Leung is one of 40 recipients of the prestigious $10,000 award for the 2016–2017 academic year. To be eligible for the Astronaut Scholarship, students must demonstrate innovation, creativity, exceptional performance or unusual drive in their research fields, be in high academic standing and be actively involved in research. Candidates must be at least sophomore-level students in engineering, mathematics or applied or natural sciences and must be nominated by a faculty member.
In 2014, Leung worked with Dr. Soumya Mohanty of the Laser Interferometer Gravitational-wave Observatory (LIGO) Scientific Collaboration—a team of international physics institutes and research groups dedicated to the search for gravitational waves—at the University of Texas, Brownsville, to develop an algorithm for the detection of gravitational wave signals. Since the most interesting gravitational wave events don’t have robust theoretical models to back them up, Leung says, there is interest in developing algorithms to detect arbitrary gravitational wave signals in noisy data. Using evolutionary optimization and techniques from machine learning, Leung developed a data pipeline that synthesized data from multiple gravitational wave detectors, including LIGO, in order to pinpoint the source of the signal and extract the waveform accurately even without prior knowledge of what the signal looked like.
More recently, Leung has been involved in two research projects: one devised by him and another with Assistant Professor of Physics Jason Gallicchio. Over the last four semesters, Leung developed a fast and effective way to quantify the resolution of a camera—research he’s excited to incorporate into Physics 134 (Optics Lab) curriculum and to submit to the American Journal of Physics. With Gallicchio, Leung has been building an experiment combining cosmological observation with quantum optics, examining light from distant quasars billions of light years away to determine whether quantum mechanics offers a correct description of the universe.
Like most Mudders, Leung is about more than his research, wearing many hats on campus.
“When I’m not in the lab, I get paid to geek out as an Academic Excellence physics tutor,” Leung says. In addition, he has been involved with the Honor Board since arriving as a first year, and he was the Judiciary Board chair in 2015–2016.
He says he also enjoys “rocking out on the cello, singing in the shower and unicycling silently past unsuspecting tour groups.”
After graduation, he plans to obtain his PhD in physics and join the effort to bring gravitational wave astronomy to fruition.
“Gravitational wave astronomy will be an entirely new way to do astronomy and learn about the universe,” says Leung. “Having worked on LIGO and at SpaceX, I’ve learned that I’m drawn to big, bold projects, and building the first generation of space-based gravitational wave detectors will be awesome—and will incorporate the work I’ve done in the past.”

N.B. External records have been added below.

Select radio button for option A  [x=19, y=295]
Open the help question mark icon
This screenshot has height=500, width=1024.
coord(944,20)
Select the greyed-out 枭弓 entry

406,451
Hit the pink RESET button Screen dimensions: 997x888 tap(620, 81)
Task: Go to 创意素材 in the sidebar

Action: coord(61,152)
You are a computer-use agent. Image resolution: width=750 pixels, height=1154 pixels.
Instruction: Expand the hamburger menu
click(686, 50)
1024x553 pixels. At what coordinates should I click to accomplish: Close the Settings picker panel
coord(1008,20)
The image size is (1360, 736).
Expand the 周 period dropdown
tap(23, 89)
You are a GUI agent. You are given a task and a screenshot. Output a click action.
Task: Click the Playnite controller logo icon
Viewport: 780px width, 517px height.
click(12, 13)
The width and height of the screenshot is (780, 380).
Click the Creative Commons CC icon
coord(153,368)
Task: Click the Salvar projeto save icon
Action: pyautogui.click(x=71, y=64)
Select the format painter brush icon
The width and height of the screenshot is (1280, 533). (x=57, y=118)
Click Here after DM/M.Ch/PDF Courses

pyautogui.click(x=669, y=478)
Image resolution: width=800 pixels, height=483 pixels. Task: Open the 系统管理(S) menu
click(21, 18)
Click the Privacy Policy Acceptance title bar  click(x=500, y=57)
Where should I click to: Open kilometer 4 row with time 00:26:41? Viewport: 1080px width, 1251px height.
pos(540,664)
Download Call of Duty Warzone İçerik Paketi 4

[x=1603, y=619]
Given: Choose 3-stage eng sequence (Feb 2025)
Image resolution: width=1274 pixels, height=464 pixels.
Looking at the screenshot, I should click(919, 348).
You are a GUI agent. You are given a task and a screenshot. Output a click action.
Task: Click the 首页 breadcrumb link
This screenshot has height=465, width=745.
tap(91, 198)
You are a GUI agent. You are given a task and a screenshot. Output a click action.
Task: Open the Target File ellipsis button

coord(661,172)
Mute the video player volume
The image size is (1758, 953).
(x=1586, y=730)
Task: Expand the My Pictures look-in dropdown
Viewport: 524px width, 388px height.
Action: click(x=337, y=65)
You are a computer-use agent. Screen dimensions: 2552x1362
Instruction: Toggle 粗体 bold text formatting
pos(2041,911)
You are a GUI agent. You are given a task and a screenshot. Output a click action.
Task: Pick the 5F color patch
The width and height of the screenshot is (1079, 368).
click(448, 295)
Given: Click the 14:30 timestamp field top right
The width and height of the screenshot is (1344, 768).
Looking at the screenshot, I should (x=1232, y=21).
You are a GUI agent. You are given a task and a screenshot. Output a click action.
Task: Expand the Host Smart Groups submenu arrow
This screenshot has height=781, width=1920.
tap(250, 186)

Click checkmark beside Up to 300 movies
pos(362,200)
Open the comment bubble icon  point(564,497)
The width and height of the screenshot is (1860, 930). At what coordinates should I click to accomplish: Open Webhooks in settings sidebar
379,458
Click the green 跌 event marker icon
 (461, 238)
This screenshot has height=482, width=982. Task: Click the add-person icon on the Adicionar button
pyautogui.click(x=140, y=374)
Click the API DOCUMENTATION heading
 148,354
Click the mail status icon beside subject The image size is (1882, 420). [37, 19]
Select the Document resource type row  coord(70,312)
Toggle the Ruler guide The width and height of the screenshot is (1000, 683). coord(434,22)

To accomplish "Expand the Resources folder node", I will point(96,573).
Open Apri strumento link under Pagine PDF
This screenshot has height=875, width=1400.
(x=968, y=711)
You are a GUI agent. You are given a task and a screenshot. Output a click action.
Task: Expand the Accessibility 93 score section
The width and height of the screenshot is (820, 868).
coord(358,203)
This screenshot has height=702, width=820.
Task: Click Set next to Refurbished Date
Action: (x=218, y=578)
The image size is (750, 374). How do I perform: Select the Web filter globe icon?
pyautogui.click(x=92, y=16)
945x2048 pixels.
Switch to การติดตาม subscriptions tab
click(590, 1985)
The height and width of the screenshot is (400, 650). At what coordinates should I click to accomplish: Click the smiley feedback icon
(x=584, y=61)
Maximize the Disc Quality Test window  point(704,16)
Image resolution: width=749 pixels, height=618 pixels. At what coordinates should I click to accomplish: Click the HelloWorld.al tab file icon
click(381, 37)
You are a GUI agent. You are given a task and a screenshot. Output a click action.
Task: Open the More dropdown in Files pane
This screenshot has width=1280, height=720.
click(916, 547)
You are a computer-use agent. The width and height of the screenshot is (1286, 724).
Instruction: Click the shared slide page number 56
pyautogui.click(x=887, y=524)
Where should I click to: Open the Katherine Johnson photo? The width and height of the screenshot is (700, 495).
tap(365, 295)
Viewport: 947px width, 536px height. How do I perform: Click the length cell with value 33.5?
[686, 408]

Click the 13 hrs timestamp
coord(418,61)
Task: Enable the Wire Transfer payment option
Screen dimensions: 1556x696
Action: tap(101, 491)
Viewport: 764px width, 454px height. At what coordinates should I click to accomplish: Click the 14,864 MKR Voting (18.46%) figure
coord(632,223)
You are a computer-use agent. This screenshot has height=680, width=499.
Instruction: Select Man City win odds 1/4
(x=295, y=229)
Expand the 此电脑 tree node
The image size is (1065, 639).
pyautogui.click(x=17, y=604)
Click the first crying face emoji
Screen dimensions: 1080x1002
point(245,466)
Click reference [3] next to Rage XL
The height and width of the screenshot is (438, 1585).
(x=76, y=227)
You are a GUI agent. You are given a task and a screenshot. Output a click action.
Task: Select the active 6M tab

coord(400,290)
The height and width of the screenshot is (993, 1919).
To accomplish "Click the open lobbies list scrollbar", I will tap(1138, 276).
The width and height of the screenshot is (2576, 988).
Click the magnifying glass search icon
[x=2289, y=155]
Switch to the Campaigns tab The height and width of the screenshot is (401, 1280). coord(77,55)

For now, he’s thankful to those who’ve helped him along the way—particularly his family.
“I’ve enjoyed many forms of privilege throughout my life, notably that of being surrounded by a supportive family,” says Leugn. “I’d like to thank my parents and my sister Lauren for their unending support, and to abolish the notion that this honor belongs to any particular individual.”
The Astronaut Scholarship Foundation is a nonprofit organization established in 1984 by the six surviving members of America’s original Mercury astronauts. The Astronaut Scholarship is the largest, merit-based monetary award given in the nation to science and engineering undergraduate students. Harvey Mudd College is one of 27 institutions—and the only non-doctorate granting school—selected by the foundation to participate in the program.